NETHERLANDS - The outgoing Dutch minority government - supported by a majority in parliament - has decided to bring forward plans to increase the retirement age to 67.
The retirement age for the state pension AOW - rather than coming into force from 2024, as had been agreed last April - will now be increased to 67 in 2023, several sources have confirmed.
Currently, the official retirement age in the Netherlands is 65.
The retirement age of 67 is to be reached incrementally, initially through three-yearly one-month increases, followed by three-yearly two-month steps and, from 2019, yearly three-month increases.
Bringing forward the retirement age is part of the fleshed-out version of an austerity programme agreed at the end of April to cut the budget deficit to 3%.

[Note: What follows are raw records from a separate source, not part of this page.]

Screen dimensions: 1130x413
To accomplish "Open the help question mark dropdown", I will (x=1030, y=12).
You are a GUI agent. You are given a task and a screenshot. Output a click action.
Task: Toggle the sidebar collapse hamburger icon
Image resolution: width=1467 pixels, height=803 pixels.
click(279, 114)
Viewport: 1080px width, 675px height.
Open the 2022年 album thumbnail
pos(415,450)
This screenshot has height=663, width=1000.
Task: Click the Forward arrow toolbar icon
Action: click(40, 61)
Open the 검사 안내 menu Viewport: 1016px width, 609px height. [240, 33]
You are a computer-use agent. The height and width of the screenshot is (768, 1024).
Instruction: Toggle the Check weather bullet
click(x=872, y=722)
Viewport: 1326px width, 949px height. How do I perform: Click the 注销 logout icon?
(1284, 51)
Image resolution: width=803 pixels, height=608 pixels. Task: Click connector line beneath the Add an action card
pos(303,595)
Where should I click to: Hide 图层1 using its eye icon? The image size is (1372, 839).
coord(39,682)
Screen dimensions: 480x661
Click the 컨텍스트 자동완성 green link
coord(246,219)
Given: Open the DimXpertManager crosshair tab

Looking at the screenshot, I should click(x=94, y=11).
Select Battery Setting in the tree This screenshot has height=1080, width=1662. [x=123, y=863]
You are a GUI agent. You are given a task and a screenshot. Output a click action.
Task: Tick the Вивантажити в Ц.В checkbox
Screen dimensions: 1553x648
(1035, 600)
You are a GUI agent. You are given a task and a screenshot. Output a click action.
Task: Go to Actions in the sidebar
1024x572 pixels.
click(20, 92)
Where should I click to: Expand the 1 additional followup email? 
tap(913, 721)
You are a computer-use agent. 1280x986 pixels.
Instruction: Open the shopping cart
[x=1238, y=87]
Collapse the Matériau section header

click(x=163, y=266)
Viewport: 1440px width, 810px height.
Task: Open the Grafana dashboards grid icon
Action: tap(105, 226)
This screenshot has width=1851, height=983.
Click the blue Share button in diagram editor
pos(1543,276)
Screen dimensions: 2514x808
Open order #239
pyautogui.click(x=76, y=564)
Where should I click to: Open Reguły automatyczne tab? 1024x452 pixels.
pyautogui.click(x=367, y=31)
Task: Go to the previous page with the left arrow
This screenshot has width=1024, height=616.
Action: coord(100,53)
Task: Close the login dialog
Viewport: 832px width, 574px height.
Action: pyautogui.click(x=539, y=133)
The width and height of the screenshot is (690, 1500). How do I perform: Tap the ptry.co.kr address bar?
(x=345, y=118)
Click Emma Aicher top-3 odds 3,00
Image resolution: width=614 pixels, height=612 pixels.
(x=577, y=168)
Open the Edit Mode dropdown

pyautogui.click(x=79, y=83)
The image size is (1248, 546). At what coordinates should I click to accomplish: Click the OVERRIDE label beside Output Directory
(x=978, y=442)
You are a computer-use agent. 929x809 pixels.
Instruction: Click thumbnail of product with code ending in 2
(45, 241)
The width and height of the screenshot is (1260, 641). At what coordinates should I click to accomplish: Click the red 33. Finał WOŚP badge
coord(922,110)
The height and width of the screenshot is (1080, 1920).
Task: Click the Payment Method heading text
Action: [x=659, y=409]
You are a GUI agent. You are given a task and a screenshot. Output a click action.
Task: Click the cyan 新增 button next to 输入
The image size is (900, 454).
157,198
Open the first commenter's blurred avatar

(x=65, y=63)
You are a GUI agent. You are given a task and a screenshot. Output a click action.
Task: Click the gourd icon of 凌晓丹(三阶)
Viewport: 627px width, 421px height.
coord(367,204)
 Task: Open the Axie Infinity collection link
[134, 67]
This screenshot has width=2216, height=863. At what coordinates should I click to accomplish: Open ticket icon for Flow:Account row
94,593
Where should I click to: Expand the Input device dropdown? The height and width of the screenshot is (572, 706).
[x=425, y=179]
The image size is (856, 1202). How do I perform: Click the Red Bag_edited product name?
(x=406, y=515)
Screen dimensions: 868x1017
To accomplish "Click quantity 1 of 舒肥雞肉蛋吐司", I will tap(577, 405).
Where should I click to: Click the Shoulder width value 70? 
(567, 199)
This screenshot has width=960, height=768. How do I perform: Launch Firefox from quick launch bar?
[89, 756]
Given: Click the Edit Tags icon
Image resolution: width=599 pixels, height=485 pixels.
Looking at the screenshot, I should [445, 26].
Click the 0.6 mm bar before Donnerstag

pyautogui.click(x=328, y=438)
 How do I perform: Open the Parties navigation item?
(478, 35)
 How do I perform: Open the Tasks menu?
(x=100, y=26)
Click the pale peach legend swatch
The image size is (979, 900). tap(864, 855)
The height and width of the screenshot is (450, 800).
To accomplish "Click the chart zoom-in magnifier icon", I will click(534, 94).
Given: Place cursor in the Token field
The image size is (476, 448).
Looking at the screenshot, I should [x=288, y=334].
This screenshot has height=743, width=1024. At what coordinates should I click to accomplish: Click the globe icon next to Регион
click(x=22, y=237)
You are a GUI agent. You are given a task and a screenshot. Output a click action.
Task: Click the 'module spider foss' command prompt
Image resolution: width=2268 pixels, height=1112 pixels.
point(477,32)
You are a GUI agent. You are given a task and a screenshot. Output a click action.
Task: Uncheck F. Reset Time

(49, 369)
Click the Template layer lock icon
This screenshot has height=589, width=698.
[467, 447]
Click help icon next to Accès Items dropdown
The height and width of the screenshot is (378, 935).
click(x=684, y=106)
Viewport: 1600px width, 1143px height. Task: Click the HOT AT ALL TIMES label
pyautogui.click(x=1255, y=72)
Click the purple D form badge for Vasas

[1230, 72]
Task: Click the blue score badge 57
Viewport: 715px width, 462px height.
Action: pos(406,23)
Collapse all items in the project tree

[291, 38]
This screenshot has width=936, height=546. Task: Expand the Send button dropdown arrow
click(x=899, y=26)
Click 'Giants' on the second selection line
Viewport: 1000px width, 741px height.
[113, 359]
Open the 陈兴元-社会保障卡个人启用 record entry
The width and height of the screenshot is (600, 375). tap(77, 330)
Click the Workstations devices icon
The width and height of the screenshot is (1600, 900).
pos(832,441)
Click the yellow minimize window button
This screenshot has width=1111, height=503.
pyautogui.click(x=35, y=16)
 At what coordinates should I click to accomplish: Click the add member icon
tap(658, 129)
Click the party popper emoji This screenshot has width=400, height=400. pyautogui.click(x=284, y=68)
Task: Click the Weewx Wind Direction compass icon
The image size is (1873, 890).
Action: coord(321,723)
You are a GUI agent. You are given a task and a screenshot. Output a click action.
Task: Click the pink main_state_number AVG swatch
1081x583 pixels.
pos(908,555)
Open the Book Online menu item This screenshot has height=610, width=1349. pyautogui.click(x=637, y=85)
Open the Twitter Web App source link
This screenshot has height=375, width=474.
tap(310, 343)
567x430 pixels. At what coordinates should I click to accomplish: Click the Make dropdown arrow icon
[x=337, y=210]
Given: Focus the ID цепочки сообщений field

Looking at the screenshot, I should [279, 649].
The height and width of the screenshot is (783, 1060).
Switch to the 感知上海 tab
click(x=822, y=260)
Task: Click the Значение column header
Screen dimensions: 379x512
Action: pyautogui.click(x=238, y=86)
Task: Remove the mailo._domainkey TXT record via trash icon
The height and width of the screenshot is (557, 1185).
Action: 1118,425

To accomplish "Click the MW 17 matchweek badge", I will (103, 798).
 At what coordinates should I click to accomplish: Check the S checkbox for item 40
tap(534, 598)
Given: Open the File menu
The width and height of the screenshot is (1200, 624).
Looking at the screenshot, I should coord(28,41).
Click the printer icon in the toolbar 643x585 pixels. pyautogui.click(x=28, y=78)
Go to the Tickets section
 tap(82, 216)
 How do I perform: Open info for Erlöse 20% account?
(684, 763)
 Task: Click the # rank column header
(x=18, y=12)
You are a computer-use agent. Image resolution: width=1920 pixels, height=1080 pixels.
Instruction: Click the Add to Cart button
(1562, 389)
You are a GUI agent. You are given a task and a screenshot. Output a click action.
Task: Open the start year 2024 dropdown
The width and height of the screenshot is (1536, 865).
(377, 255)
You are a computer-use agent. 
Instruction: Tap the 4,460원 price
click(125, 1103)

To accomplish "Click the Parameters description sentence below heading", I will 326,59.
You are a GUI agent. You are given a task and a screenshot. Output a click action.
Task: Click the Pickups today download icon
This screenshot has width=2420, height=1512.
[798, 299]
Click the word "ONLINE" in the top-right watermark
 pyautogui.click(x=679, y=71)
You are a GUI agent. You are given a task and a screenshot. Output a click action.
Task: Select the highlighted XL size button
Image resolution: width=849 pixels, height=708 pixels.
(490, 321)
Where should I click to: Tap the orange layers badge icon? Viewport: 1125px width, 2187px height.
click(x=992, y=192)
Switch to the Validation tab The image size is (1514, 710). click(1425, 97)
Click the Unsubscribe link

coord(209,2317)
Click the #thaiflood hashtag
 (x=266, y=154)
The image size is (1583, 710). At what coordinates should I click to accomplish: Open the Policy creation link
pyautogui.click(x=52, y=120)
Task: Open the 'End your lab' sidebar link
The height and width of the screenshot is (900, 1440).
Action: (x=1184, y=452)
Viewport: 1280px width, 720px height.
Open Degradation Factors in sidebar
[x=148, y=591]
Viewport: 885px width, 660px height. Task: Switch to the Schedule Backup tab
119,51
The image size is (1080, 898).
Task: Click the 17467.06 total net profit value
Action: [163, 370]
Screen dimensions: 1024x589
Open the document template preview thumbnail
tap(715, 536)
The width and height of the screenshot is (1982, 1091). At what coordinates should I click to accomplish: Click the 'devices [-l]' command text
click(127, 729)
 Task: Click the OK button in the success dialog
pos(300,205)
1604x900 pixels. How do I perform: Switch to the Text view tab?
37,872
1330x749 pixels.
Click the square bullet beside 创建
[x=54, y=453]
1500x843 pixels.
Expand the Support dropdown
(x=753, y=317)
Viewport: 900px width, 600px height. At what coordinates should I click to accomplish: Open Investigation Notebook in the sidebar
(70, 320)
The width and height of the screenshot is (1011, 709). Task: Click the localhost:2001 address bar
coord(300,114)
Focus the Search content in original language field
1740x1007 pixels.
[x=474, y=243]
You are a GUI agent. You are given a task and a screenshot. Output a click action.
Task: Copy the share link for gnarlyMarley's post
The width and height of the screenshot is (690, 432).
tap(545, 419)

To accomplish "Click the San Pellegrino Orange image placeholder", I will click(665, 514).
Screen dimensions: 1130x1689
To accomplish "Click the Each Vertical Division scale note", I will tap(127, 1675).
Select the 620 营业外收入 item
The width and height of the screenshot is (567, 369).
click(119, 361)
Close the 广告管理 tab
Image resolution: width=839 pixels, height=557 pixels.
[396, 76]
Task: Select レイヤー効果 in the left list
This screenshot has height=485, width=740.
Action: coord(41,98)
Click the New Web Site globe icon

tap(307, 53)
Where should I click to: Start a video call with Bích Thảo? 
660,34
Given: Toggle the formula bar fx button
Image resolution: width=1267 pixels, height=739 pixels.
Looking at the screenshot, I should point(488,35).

Earlier this year, the governing parties - the liberal party VVD and the Christian Democrats of CDA - reached the so-called Spring Deal with opposition parties, including the liberal democrats D66, the left-of-centre GroenLinks and right-of-centre religious party ChristenUnie.
The accord was struck after the minority government lost the support of the right-of-centre Freedom Party (PVV) over spending cuts.
The initial Pensions Agreement - reached by employers, employees and the government last year - provided for single-step increases of the retirement age to 66 by 2020 and to 67 by 2025, when the pensionable age was to be linked to life expectancy.
However, the five-party coalition has a small majority in parliament, and Dutch voters will go to the poll for a new government on 12 September.
Recently, Peter Borgdorff, director of the €100bn healthcare scheme PFZW, said a gradual increase of the retirement age would further complicate pensions administration.